▸ **Exercise**
Some lines in the records below may hold the word "section"; give the number of those lines and nothing else.

** Task material follows **

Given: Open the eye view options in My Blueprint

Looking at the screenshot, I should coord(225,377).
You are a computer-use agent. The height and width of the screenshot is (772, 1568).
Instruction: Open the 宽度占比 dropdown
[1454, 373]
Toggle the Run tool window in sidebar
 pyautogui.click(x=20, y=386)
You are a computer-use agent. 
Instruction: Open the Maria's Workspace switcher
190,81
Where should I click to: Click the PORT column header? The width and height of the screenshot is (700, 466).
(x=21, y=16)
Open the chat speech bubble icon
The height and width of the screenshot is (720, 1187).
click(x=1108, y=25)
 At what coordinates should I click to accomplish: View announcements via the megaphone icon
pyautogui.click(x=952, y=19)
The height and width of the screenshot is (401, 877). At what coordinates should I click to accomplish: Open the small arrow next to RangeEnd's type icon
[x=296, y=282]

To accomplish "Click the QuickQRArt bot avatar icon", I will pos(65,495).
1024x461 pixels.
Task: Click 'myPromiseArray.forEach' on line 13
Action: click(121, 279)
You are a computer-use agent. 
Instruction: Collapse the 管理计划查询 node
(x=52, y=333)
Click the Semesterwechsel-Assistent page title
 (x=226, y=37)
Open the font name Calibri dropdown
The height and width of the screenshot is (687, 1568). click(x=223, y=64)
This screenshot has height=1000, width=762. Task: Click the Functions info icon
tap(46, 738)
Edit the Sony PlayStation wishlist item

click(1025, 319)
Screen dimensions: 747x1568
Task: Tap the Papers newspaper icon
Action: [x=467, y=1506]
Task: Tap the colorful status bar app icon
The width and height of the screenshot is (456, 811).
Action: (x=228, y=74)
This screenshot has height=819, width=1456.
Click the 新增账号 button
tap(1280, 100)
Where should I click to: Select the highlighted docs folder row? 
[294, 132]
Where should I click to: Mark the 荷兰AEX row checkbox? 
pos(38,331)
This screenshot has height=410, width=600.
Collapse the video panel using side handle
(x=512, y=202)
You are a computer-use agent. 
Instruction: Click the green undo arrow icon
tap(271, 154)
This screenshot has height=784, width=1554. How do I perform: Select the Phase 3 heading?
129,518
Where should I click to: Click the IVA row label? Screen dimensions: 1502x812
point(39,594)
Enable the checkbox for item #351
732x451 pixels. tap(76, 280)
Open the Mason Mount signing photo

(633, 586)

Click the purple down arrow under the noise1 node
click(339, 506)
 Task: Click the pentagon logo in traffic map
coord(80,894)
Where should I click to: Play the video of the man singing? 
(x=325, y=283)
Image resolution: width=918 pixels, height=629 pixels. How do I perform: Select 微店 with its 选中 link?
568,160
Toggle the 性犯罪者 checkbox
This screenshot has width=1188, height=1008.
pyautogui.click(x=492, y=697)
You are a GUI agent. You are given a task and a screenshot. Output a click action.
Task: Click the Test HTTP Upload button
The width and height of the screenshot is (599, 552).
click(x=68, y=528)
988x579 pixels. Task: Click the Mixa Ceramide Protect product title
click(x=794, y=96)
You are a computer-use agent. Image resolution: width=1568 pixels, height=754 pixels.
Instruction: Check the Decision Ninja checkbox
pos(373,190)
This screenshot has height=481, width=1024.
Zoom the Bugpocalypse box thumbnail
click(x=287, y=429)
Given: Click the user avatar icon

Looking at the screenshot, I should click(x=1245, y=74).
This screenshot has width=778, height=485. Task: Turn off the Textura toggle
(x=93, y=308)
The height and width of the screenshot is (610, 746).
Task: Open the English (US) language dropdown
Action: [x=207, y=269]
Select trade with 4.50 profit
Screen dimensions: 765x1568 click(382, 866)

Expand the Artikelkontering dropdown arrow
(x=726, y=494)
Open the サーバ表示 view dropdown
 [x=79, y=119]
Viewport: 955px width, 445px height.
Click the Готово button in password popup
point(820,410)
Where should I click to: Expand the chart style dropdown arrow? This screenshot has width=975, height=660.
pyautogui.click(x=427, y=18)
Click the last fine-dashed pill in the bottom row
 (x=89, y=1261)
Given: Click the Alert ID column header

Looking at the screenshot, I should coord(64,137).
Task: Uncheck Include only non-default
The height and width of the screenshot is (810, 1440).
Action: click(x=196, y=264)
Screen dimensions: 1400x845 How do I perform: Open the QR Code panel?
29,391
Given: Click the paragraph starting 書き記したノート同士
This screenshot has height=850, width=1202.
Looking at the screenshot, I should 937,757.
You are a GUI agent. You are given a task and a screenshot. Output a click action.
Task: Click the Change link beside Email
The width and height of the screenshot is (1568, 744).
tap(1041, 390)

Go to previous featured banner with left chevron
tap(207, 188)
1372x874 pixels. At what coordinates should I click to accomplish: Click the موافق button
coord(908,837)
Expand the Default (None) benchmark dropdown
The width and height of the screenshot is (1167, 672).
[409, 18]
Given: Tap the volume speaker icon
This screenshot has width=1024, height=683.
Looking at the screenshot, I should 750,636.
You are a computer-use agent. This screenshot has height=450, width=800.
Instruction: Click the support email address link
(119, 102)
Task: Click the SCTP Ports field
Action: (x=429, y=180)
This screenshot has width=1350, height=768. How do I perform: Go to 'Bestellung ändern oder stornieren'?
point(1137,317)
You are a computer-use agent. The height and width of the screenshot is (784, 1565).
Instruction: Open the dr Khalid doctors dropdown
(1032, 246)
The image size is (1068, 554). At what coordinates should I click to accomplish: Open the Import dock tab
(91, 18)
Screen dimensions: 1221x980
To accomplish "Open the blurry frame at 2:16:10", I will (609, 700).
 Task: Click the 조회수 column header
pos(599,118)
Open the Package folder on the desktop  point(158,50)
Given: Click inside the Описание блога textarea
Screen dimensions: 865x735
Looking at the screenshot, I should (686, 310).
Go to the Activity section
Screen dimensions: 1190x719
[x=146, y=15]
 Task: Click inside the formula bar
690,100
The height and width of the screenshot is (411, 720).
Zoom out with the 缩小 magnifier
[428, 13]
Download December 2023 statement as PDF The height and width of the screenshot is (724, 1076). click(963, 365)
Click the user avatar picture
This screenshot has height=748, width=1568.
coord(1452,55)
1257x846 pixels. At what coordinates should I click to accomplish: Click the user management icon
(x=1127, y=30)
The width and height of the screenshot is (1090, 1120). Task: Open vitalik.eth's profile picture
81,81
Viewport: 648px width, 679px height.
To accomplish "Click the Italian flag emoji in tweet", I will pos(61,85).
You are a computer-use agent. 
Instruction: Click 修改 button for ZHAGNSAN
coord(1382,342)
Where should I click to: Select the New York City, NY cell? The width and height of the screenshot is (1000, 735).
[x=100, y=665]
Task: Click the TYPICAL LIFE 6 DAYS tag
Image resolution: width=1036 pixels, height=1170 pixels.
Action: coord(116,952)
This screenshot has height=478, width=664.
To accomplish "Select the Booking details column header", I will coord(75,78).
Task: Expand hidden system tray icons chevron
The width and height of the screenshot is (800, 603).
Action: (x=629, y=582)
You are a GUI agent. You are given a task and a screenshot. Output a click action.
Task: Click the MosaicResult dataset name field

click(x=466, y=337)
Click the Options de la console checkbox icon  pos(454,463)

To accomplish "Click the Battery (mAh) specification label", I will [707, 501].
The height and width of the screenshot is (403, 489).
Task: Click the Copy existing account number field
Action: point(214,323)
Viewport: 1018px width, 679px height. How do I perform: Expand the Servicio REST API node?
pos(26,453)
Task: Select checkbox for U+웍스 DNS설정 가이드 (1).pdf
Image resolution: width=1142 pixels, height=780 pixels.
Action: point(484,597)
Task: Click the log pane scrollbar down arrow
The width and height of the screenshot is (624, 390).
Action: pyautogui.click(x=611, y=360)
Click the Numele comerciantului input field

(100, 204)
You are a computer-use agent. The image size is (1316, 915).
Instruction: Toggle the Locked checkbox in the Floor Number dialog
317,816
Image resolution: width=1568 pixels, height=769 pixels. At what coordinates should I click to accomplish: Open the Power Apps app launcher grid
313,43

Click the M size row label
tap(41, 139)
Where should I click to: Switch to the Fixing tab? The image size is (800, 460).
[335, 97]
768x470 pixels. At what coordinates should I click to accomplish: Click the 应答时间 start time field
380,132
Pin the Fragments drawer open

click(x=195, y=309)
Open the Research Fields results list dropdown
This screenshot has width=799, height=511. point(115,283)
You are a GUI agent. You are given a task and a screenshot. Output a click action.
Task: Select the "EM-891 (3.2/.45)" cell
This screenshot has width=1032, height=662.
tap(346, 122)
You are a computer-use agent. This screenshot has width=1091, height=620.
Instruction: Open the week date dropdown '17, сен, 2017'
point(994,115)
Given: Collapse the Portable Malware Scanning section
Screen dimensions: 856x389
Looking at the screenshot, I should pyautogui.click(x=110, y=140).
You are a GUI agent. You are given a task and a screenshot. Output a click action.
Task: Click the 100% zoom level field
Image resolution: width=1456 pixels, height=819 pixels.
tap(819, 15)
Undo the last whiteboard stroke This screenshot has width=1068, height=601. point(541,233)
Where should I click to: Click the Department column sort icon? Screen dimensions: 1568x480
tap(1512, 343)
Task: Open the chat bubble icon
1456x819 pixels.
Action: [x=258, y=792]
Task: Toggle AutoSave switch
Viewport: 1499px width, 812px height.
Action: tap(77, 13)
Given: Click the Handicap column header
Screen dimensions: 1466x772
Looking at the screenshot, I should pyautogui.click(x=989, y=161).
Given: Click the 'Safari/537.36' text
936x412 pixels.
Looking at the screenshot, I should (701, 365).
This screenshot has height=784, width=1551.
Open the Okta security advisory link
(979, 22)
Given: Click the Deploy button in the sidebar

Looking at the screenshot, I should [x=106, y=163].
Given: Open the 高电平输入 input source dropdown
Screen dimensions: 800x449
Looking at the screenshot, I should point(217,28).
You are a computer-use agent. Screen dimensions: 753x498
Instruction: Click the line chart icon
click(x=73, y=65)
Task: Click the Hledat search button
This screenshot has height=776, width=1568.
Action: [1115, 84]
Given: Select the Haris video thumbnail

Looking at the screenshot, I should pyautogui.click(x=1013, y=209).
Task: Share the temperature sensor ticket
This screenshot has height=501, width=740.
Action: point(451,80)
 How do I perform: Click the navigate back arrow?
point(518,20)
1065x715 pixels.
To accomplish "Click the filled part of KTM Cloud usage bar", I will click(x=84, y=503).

** End of Task material **

▸ **Written solution**
2